Table S1 has some statistics on different populations.
PLoS ONE 7(4): e34267. doi:10.1371/journal.pone.0034267
Cryptic Distant Relatives Are Common in Both Isolated and Cosmopolitan Genetic Samples
Brenna M. Henn et al.
Although a few hundred single nucleotide polymorphisms (SNPs) suffice to infer close familial relationships, high density genome-wide SNP data make possible the inference of more distant relationships such as 2nd to 9th cousinships. In order to characterize the relationship between genetic similarity and degree of kinship given a timeframe of 100–300 years, we analyzed the sharing of DNA inferred to be identical by descent (IBD) in a subset of individuals from the 23andMe customer database (n = 22,757) and from the Human Genome Diversity Panel (HGDP-CEPH, n = 952). With data from 121 populations, we show that the average amount of DNA shared IBD in most ethnolinguistically-defined populations, for example Native American groups, Finns and Ashkenazi Jews, differs from continentally-defined populations by several orders of magnitude. Via extensive pedigree-based simulations, we determined bounds for predicted degrees of relationship given the amount of genomic IBD sharing in both endogamous and ‘unrelated’ population samples.
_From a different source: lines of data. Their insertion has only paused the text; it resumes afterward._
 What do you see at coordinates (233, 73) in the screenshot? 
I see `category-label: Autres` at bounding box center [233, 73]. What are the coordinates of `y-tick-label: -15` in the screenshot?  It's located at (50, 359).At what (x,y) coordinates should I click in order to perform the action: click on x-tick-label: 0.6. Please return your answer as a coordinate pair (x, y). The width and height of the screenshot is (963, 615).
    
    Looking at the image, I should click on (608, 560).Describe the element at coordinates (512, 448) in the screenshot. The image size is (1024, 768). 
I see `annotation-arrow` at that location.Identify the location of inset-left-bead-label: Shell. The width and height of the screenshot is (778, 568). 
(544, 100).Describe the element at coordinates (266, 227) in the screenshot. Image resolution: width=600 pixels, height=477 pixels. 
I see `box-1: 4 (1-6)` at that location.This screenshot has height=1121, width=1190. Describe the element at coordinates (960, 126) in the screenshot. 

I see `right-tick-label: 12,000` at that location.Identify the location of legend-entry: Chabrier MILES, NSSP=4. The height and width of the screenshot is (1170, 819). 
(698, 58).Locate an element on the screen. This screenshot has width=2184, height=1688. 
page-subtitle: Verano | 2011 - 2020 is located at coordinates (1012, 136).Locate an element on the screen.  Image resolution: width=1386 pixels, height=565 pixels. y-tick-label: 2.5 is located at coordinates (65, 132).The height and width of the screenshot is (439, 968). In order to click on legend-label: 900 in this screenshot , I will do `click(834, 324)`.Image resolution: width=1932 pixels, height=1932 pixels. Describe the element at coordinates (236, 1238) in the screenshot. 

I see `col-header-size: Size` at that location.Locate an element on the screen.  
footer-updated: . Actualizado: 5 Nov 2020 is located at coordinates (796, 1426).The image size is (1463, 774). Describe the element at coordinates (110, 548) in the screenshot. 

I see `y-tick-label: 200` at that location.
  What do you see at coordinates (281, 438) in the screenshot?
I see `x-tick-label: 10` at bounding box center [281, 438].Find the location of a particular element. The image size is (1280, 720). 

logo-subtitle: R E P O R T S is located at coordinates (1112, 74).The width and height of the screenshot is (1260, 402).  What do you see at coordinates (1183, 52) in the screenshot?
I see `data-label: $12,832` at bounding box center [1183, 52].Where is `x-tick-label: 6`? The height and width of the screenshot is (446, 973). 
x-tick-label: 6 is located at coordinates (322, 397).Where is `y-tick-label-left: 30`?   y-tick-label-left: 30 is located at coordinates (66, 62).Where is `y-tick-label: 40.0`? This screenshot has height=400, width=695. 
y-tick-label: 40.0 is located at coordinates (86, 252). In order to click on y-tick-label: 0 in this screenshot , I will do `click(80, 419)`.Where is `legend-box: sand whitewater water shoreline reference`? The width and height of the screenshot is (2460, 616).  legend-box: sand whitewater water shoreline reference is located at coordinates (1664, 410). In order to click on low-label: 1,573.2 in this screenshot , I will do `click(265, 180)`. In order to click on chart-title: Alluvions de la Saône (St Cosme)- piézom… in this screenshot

Using these bounds as a guide, we detected tens of thousands of 2nd to 9th degree cousin pairs within a heterogenous set of 5,000 Europeans. The ubiquity of distant relatives, detected via IBD segments, in both ethnolinguistic populations and in large ‘unrelated’ populations samples has important implications for genetic genealogy, forensics and genotype/phenotype mapping studies.